Cuando te aproximas a Villanúa, en el horizonte no destaca la torre de una iglesia, tampoco un rascacielos patrocinado por una multinacional de telefonía móvil, ni siquiera un edificio de la banca, no. Cuando te aproximas al valle pirenaico, da la impresión de que un mar de olas gigantescas te va a engullir sin remisión. En seguida cambia esa sensación abrumadora, para convertirse en una indescriptible paz, el deshielo de la angustia. Las olas no son tales, sino montañas varadas, inmensas, eternas, que no amenazan, avisan de su jerarquía. Es un mar congelado junto al cielo, muy verde, muy sólido. La montaña, el Pirineo, te abraza, te absorbe y te cuestiona. Todo es altura, todo es brisa y nubes por sorpresa. Aquí las procesiones no son relevantes, ni las fiestas multitudinarias, ni los negocios, ni los botellones, ni los sudores del verano. Aquí solo impera la ley de la naturaleza, de la piedra, del boj, de la hiedra, del haya, del roble, del buitre, de la babosa negra. El único sermón que se oye es el del viento tormentoso y el mugido de la vaca. Hay que levantar la frente, lavarse la cara y no hablar, no pensar. Mirar hacia arriba, suponer que uno todavía es animal y que todavía puede fundirse con las agujas de los abetos, con el aroma de la lavanda, con la aspereza de la piedra, con el fragor de lo silvestre. No, no se consigue del todo, pero se disimula, se intenta. Uno se tumba sobre la hierba o sube un risco imposible o se sienta bajo un boj o en una piedra, junto al río salvaje, y enmudece bajo el cielo, bajo el bosque, bajo el agua.
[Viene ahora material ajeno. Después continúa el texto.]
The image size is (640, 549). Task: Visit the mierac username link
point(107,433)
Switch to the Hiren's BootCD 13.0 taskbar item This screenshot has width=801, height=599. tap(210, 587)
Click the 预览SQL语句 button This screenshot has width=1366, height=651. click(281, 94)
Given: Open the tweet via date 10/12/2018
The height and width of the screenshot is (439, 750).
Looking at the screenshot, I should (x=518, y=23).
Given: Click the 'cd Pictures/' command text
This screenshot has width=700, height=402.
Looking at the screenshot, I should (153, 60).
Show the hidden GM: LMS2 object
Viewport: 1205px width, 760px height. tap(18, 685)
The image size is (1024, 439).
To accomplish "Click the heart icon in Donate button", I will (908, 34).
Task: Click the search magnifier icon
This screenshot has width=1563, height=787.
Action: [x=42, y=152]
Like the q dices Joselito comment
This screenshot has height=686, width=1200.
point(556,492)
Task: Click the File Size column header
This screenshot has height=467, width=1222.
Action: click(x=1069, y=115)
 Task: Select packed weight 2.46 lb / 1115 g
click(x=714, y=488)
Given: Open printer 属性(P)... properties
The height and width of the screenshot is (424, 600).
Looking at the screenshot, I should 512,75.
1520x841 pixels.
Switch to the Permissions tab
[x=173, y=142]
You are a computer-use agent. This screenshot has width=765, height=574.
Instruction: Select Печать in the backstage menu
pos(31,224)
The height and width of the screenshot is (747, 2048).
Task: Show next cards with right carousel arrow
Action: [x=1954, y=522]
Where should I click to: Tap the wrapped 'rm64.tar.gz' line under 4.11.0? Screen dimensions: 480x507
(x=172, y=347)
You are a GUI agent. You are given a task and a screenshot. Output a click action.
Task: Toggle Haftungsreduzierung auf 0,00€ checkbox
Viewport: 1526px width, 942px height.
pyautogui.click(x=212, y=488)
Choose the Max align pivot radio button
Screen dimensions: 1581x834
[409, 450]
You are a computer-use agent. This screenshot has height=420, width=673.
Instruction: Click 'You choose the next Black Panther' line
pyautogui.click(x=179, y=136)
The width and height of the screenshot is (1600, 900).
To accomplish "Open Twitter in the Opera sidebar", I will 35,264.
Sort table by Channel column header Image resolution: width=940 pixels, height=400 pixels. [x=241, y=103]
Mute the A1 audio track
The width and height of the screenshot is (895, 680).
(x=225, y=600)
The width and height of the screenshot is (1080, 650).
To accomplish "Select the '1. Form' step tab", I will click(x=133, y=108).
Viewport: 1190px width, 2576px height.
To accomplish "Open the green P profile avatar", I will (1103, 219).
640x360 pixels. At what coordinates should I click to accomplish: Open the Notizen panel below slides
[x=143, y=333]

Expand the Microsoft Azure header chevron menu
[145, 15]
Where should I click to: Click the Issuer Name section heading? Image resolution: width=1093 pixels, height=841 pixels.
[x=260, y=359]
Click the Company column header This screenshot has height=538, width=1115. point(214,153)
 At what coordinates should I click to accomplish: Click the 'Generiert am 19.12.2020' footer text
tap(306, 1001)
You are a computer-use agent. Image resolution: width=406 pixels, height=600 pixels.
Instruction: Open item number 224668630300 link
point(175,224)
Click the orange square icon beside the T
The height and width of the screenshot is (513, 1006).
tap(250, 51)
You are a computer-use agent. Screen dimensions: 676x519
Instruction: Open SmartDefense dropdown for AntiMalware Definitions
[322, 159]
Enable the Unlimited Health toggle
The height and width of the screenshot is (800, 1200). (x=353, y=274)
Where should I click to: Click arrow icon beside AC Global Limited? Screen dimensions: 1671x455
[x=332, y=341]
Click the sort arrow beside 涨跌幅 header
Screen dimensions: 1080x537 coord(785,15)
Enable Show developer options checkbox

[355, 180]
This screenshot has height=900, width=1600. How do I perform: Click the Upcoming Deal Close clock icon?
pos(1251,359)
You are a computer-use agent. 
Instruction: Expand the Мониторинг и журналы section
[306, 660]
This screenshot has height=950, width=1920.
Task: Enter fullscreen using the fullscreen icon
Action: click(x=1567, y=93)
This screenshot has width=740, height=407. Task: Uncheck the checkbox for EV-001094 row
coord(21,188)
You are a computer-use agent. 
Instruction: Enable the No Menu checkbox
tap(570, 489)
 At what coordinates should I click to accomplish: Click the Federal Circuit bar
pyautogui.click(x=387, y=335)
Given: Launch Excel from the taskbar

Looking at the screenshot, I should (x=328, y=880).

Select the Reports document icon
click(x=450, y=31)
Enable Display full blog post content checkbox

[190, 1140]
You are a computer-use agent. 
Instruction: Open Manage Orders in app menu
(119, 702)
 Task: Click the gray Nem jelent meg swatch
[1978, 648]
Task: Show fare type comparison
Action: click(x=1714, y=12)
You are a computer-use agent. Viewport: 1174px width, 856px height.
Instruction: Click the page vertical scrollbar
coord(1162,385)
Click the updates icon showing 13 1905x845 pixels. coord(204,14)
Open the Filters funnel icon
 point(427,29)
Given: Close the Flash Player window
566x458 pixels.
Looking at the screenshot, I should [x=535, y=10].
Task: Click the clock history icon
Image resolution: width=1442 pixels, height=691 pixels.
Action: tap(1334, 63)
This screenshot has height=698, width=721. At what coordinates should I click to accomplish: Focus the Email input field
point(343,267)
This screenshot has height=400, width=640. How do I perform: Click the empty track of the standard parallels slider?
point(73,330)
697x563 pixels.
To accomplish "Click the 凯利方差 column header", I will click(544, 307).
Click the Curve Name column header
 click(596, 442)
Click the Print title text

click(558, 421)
Es cierto que el hombre se empeña en derrumbarlo todo, hasta el Pirineo inmenso, pero no hay vulgaridad capaz de socavar la ciclópea maravilla de la alta montaña. El Collarada al fondo, hercúleo, observa callado, tocado con una boina de bruma. Entre las laderas se deslizan nubes blancas, serpientes de humo que abrazan y engullen abetos, piedras y montes como olas. La tormenta se cierne sobre el valle y redobla en los tejados de pizarra. Aún hay tiempo para la música y para desleírse en el río de piedra que arrastra en su corriente la pureza de la montaña.
Y además, muy cerca, está la Tasca de Ana. Y para que veáis lo confundidos que están los tópicos, todo esto lo disfrutamos gracias a mis cuñados, José Mª y Lucía.